What is required.
Please convert every line of the listing into a Markdown table with the columns "No." and "Line," numbering the rows and skipping blank lines.

╭─ Entries provided

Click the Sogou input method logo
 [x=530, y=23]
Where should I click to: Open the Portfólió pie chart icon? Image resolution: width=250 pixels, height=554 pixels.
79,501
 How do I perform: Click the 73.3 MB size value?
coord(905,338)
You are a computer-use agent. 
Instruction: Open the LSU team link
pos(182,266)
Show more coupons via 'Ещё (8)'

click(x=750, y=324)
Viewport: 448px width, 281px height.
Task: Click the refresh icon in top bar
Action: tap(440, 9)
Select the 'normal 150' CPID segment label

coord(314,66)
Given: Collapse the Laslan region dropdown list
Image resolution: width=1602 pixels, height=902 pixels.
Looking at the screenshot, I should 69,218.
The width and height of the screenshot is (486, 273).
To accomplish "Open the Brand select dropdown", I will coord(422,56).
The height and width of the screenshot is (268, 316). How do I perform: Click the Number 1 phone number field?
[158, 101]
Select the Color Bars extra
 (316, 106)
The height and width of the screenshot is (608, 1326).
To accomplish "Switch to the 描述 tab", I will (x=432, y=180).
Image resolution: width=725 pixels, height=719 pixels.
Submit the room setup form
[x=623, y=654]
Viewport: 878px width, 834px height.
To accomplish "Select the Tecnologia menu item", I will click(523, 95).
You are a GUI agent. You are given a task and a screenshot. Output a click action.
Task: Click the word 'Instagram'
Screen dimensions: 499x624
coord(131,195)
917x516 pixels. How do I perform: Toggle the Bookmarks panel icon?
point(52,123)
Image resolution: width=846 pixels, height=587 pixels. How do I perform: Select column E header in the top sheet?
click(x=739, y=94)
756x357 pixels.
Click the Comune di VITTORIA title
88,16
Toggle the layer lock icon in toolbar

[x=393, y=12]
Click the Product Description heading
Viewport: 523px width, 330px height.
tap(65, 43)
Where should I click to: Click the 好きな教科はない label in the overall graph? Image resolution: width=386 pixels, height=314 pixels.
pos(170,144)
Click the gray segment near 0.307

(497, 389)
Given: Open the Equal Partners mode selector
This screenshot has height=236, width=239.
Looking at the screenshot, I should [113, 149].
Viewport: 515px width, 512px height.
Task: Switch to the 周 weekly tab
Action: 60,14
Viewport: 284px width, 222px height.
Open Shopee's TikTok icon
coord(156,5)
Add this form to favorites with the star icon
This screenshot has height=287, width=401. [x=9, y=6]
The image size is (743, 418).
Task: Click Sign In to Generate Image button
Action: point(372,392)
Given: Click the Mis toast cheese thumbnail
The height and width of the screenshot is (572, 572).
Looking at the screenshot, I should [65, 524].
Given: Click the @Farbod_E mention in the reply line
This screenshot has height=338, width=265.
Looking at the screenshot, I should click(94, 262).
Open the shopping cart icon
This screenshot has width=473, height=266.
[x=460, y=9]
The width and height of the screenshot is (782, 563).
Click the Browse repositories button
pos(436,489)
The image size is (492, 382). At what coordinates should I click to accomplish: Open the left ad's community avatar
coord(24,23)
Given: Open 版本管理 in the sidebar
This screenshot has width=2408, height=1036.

╰─

Solution to this exercise.
| No. | Line |
|---|---|
| 1 | Click the Sogou input method logo |
| 2 |  [x=530, y=23] |
| 3 | Where should I click to: Open the Portfólió pie chart icon? Image resolution: width=250 pixels, height=554 pixels. |
| 4 | 79,501 |
| 5 |  How do I perform: Click the 73.3 MB size value? |
| 6 | coord(905,338) |
| 7 | You are a computer-use agent.  |
| 8 | Instruction: Open the LSU team link |
| 9 | pos(182,266) |
| 10 | Show more coupons via 'Ещё (8)' |
| 11 | click(x=750, y=324) |
| 12 | Viewport: 448px width, 281px height. |
| 13 | Task: Click the refresh icon in top bar |
| 14 | Action: tap(440, 9) |
| 15 | Select the 'normal 150' CPID segment label |
| 16 | coord(314,66) |
| 17 | Given: Collapse the Laslan region dropdown list |
| 18 | Image resolution: width=1602 pixels, height=902 pixels. |
| 19 | Looking at the screenshot, I should 69,218. |
| 20 | The width and height of the screenshot is (486, 273). |
| 21 | To accomplish "Open the Brand select dropdown", I will coord(422,56). |
| 22 | The height and width of the screenshot is (268, 316). How do I perform: Click the Number 1 phone number field? |
| 23 | [158, 101] |
| 24 | Select the Color Bars extra |
| 25 |  (316, 106) |
| 26 | The height and width of the screenshot is (608, 1326). |
| 27 | To accomplish "Switch to the 描述 tab", I will (x=432, y=180). |
| 28 | Image resolution: width=725 pixels, height=719 pixels. |
| 29 | Submit the room setup form |
| 30 | [x=623, y=654] |
| 31 | Viewport: 878px width, 834px height. |
| 32 | To accomplish "Select the Tecnologia menu item", I will click(523, 95). |
| 33 | You are a GUI agent. You are given a task and a screenshot. Output a click action. |
| 34 | Task: Click the word 'Instagram' |
| 35 | Screen dimensions: 499x624 |
| 36 | coord(131,195) |
| 37 | 917x516 pixels. How do I perform: Toggle the Bookmarks panel icon? |
| 38 | point(52,123) |
| 39 | Image resolution: width=846 pixels, height=587 pixels. How do I perform: Select column E header in the top sheet? |
| 40 | click(x=739, y=94) |
| 41 | 756x357 pixels. |
| 42 | Click the Comune di VITTORIA title |
| 43 | 88,16 |
| 44 | Toggle the layer lock icon in toolbar |
| 45 | [x=393, y=12] |
| 46 | Click the Product Description heading |
| 47 | Viewport: 523px width, 330px height. |
| 48 | tap(65, 43) |
| 49 | Where should I click to: Click the 好きな教科はない label in the overall graph? Image resolution: width=386 pixels, height=314 pixels. |
| 50 | pos(170,144) |
| 51 | Click the gray segment near 0.307 |
| 52 | (497, 389) |
| 53 | Given: Open the Equal Partners mode selector |
| 54 | This screenshot has height=236, width=239. |
| 55 | Looking at the screenshot, I should [113, 149]. |
| 56 | Viewport: 515px width, 512px height. |
| 57 | Task: Switch to the 周 weekly tab |
| 58 | Action: 60,14 |
| 59 | Viewport: 284px width, 222px height. |
| 60 | Open Shopee's TikTok icon |
| 61 | coord(156,5) |
| 62 | Add this form to favorites with the star icon |
| 63 | This screenshot has height=287, width=401. [x=9, y=6] |
| 64 | The image size is (743, 418). |
| 65 | Task: Click Sign In to Generate Image button |
| 66 | Action: point(372,392) |
| 67 | Given: Click the Mis toast cheese thumbnail |
| 68 | The height and width of the screenshot is (572, 572). |
| 69 | Looking at the screenshot, I should [65, 524]. |
| 70 | Given: Click the @Farbod_E mention in the reply line |
| 71 | This screenshot has height=338, width=265. |
| 72 | Looking at the screenshot, I should click(94, 262). |
| 73 | Open the shopping cart icon |
| 74 | This screenshot has width=473, height=266. |
| 75 | [x=460, y=9] |
| 76 | The width and height of the screenshot is (782, 563). |
| 77 | Click the Browse repositories button |
| 78 | pos(436,489) |
| 79 | The image size is (492, 382). At what coordinates should I click to accomplish: Open the left ad's community avatar |
| 80 | coord(24,23) |
| 81 | Given: Open 版本管理 in the sidebar |
| 82 | This screenshot has width=2408, height=1036. |